Over-training large language models may make them harder to fine-tune

cm0002@lemmy.world · 9 days ago

Over-training large language models may make them harder to fine-tune

0ops@lemm.ee · edit-2 8 days ago

I’ve never built or trained an LLM, but I did get to play around with some smaller neural networks. My neural networks professor described this phenomenon as “overfitting”: When a model is trained too long on a dataset that’s too small for the model, it will sort of cheat by “memorizing” arbitrary details in the training dataset (flaws in the image like compression artifacts, minor correlations only coincidentally found in the training dataset, etc) to improve evaluation performance on the training dataset.

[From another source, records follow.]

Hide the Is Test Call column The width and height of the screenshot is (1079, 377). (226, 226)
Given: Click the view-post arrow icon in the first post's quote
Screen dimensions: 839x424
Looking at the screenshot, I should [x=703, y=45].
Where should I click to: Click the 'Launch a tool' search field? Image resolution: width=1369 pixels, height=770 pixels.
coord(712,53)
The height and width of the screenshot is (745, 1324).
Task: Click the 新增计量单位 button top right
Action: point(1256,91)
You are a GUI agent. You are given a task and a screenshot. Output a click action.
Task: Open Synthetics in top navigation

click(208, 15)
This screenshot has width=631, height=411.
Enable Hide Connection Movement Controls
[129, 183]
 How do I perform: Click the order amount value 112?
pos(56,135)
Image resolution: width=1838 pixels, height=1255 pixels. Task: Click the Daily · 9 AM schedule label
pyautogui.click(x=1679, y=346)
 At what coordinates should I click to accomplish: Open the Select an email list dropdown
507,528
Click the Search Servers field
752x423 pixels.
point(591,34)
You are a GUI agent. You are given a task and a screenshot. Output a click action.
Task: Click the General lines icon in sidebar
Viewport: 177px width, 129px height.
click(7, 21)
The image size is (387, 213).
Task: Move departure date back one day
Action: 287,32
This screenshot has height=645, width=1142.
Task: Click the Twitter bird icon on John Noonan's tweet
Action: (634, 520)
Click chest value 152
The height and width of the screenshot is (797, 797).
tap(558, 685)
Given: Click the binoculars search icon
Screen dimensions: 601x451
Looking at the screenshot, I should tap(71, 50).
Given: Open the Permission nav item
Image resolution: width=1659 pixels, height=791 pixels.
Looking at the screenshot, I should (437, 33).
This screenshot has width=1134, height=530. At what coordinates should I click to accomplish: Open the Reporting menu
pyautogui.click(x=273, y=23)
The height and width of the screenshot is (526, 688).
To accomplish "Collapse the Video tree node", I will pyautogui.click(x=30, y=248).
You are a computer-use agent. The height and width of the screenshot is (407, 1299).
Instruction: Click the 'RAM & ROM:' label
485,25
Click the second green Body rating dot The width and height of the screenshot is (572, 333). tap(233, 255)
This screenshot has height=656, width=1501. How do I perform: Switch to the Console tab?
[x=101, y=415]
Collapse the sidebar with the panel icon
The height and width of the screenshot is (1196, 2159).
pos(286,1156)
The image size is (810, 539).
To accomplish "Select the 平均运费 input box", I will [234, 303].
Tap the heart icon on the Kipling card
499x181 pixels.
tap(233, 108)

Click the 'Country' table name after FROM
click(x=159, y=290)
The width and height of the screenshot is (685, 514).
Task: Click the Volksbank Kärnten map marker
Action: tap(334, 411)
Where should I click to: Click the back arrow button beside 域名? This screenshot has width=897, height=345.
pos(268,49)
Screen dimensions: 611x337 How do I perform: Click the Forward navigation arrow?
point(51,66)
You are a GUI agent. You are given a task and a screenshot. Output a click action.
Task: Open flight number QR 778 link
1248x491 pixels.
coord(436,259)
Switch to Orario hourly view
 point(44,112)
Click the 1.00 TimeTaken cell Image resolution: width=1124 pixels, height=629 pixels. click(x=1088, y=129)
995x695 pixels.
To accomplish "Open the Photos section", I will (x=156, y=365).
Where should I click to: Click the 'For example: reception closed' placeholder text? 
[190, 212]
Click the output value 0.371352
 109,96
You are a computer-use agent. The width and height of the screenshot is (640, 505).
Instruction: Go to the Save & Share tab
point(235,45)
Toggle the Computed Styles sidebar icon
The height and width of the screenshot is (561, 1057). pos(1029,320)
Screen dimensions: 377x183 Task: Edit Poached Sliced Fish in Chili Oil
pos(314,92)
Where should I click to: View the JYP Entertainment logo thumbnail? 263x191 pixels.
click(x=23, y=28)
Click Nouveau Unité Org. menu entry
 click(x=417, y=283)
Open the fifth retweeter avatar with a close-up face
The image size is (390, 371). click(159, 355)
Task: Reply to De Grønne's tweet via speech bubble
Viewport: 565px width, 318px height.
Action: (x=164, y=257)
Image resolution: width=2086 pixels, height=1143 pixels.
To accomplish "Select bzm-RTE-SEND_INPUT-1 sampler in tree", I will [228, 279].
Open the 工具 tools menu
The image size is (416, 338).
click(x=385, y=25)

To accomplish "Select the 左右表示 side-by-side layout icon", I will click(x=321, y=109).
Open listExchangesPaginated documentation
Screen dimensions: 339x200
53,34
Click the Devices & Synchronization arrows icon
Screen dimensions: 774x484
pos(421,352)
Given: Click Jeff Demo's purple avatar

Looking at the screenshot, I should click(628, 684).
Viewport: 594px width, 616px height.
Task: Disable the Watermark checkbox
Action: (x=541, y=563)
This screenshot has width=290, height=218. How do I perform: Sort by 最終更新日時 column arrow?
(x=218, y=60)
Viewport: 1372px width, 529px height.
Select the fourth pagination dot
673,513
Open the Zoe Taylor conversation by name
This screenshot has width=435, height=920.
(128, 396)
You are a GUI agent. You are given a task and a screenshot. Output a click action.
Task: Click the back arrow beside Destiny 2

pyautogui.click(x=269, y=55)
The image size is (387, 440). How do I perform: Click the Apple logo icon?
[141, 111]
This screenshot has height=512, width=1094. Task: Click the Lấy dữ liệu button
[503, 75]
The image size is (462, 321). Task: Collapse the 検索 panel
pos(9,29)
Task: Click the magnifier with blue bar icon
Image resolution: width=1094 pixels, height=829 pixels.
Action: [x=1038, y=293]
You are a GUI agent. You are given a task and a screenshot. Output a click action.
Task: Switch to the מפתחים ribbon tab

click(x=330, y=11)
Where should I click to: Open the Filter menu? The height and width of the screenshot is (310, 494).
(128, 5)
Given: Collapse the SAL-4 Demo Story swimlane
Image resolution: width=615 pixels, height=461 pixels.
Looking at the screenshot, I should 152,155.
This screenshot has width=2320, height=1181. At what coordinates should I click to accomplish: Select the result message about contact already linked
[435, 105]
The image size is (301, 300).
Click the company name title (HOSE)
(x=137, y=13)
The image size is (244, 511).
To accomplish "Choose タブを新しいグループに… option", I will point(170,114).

The problem is, because the model is now getting hung-up analyzing random details of the training dataset instead of the broad strokes that actually define the subject matter, the evaluation results on the validation and testing datasets will suffer. My understanding is that the effect is more pronounced when a model is oversized for its data because a smaller model wouldn’t have the “resolution” to overanalyze like that in the first place

Here’s an example I found from my old homework of a model that started to become overfit after the 5th epoch or so:

By the end of the training session, accuracy on the training dataset is pushing the high 90%'s, but never broke 80% on validation. Training vs validation loss diverged even more extremely. It’s apparent that whatever the model learned to get that 90-something percent in training isn’t broadly applicable to the subject matter, so this model is considered “overfit” to its training data.

cx40@programming.dev · 9 days ago

We’ve seen similar effects in the context of reinforcement learning (see the “primacy bias” works of Evgenii Nikishin). It makes sense that it would also apply to LLMs, and any other ML model.

otter@lemmy.dbzer0.com · edit-2 9 days ago

So, pouring in slop does not make a consommé? Well, damn. That’s good to know.